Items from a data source
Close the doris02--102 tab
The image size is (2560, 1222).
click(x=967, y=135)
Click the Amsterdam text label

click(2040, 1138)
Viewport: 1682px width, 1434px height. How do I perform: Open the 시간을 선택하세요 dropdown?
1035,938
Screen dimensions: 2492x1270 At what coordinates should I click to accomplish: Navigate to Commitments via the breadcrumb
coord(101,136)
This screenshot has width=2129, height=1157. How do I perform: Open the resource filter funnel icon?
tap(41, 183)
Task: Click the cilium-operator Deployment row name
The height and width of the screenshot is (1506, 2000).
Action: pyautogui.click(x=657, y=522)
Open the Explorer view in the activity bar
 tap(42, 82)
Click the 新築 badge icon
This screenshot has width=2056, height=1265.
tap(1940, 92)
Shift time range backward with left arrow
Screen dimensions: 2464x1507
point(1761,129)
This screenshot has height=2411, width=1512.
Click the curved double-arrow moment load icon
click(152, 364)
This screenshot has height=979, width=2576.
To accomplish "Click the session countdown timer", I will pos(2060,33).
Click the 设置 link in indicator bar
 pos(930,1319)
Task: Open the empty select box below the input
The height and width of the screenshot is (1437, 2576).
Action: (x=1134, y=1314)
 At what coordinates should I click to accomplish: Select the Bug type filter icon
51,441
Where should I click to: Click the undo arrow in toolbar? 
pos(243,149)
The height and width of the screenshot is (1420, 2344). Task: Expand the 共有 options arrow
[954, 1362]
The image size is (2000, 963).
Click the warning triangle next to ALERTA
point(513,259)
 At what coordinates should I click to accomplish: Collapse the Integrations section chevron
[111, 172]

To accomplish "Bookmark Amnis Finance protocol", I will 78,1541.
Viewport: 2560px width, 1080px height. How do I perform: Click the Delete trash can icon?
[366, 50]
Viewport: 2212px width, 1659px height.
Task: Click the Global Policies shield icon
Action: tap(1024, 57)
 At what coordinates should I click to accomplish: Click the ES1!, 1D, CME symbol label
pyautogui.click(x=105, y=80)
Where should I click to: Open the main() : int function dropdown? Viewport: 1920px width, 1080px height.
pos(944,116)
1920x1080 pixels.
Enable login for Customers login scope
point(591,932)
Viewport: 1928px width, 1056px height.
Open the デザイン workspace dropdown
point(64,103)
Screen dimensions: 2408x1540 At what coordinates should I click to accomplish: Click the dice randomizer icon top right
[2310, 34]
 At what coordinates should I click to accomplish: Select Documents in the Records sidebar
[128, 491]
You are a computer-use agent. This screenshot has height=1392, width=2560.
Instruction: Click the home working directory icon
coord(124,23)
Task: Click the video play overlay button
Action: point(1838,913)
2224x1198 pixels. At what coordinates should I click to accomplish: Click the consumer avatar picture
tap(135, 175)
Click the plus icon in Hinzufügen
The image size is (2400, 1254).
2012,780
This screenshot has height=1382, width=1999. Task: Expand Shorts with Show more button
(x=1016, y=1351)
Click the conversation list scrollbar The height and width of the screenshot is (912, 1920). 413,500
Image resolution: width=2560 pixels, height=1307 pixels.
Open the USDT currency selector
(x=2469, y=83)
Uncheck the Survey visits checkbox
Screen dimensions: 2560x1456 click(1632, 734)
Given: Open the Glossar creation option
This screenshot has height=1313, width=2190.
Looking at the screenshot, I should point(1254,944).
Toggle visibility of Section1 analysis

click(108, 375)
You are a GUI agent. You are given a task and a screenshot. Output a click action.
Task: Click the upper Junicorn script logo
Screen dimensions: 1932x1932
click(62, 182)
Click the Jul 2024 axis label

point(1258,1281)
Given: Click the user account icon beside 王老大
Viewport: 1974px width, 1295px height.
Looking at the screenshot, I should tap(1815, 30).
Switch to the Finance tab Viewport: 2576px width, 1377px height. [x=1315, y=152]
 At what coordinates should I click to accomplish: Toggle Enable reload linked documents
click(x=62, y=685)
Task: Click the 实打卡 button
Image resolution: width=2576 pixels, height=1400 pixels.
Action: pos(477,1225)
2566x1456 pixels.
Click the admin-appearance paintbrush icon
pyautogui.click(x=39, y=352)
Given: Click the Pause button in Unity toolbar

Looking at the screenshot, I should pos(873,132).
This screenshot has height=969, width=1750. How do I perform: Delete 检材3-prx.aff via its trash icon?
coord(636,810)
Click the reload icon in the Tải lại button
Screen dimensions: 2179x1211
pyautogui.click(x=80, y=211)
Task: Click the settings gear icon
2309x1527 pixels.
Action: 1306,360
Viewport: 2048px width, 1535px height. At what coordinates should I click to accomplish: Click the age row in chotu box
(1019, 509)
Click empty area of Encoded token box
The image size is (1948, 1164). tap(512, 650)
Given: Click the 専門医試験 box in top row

> **What the exercise asks**: Take the lines above and print them exactly.

> **Problem solution**:
Close the doris02--102 tab
The image size is (2560, 1222).
click(x=967, y=135)
Click the Amsterdam text label

click(2040, 1138)
Viewport: 1682px width, 1434px height. How do I perform: Open the 시간을 선택하세요 dropdown?
1035,938
Screen dimensions: 2492x1270 At what coordinates should I click to accomplish: Navigate to Commitments via the breadcrumb
coord(101,136)
This screenshot has width=2129, height=1157. How do I perform: Open the resource filter funnel icon?
tap(41, 183)
Task: Click the cilium-operator Deployment row name
The height and width of the screenshot is (1506, 2000).
Action: pyautogui.click(x=657, y=522)
Open the Explorer view in the activity bar
 tap(42, 82)
Click the 新築 badge icon
This screenshot has width=2056, height=1265.
tap(1940, 92)
Shift time range backward with left arrow
Screen dimensions: 2464x1507
point(1761,129)
This screenshot has height=2411, width=1512.
Click the curved double-arrow moment load icon
click(152, 364)
This screenshot has height=979, width=2576.
To accomplish "Click the session countdown timer", I will pos(2060,33).
Click the 设置 link in indicator bar
 pos(930,1319)
Task: Open the empty select box below the input
The height and width of the screenshot is (1437, 2576).
Action: (x=1134, y=1314)
 At what coordinates should I click to accomplish: Select the Bug type filter icon
51,441
Where should I click to: Click the undo arrow in toolbar? 
pos(243,149)
The height and width of the screenshot is (1420, 2344). Task: Expand the 共有 options arrow
[954, 1362]
The image size is (2000, 963).
Click the warning triangle next to ALERTA
point(513,259)
 At what coordinates should I click to accomplish: Collapse the Integrations section chevron
[111, 172]

To accomplish "Bookmark Amnis Finance protocol", I will 78,1541.
Viewport: 2560px width, 1080px height. How do I perform: Click the Delete trash can icon?
[366, 50]
Viewport: 2212px width, 1659px height.
Task: Click the Global Policies shield icon
Action: tap(1024, 57)
 At what coordinates should I click to accomplish: Click the ES1!, 1D, CME symbol label
pyautogui.click(x=105, y=80)
Where should I click to: Open the main() : int function dropdown? Viewport: 1920px width, 1080px height.
pos(944,116)
1920x1080 pixels.
Enable login for Customers login scope
point(591,932)
Viewport: 1928px width, 1056px height.
Open the デザイン workspace dropdown
point(64,103)
Screen dimensions: 2408x1540 At what coordinates should I click to accomplish: Click the dice randomizer icon top right
[2310, 34]
 At what coordinates should I click to accomplish: Select Documents in the Records sidebar
[128, 491]
You are a computer-use agent. This screenshot has height=1392, width=2560.
Instruction: Click the home working directory icon
coord(124,23)
Task: Click the video play overlay button
Action: point(1838,913)
2224x1198 pixels. At what coordinates should I click to accomplish: Click the consumer avatar picture
tap(135, 175)
Click the plus icon in Hinzufügen
The image size is (2400, 1254).
2012,780
This screenshot has height=1382, width=1999. Task: Expand Shorts with Show more button
(x=1016, y=1351)
Click the conversation list scrollbar The height and width of the screenshot is (912, 1920). 413,500
Image resolution: width=2560 pixels, height=1307 pixels.
Open the USDT currency selector
(x=2469, y=83)
Uncheck the Survey visits checkbox
Screen dimensions: 2560x1456 click(1632, 734)
Given: Open the Glossar creation option
This screenshot has height=1313, width=2190.
Looking at the screenshot, I should point(1254,944).
Toggle visibility of Section1 analysis

click(108, 375)
You are a GUI agent. You are given a task and a screenshot. Output a click action.
Task: Click the upper Junicorn script logo
Screen dimensions: 1932x1932
click(62, 182)
Click the Jul 2024 axis label

point(1258,1281)
Given: Click the user account icon beside 王老大
Viewport: 1974px width, 1295px height.
Looking at the screenshot, I should tap(1815, 30).
Switch to the Finance tab Viewport: 2576px width, 1377px height. [x=1315, y=152]
 At what coordinates should I click to accomplish: Toggle Enable reload linked documents
click(x=62, y=685)
Task: Click the 实打卡 button
Image resolution: width=2576 pixels, height=1400 pixels.
Action: pos(477,1225)
2566x1456 pixels.
Click the admin-appearance paintbrush icon
pyautogui.click(x=39, y=352)
Given: Click the Pause button in Unity toolbar

Looking at the screenshot, I should pos(873,132).
This screenshot has height=969, width=1750. How do I perform: Delete 检材3-prx.aff via its trash icon?
coord(636,810)
Click the reload icon in the Tải lại button
Screen dimensions: 2179x1211
pyautogui.click(x=80, y=211)
Task: Click the settings gear icon
2309x1527 pixels.
Action: 1306,360
Viewport: 2048px width, 1535px height. At what coordinates should I click to accomplish: Click the age row in chotu box
(1019, 509)
Click empty area of Encoded token box
The image size is (1948, 1164). tap(512, 650)
Given: Click the 専門医試験 box in top row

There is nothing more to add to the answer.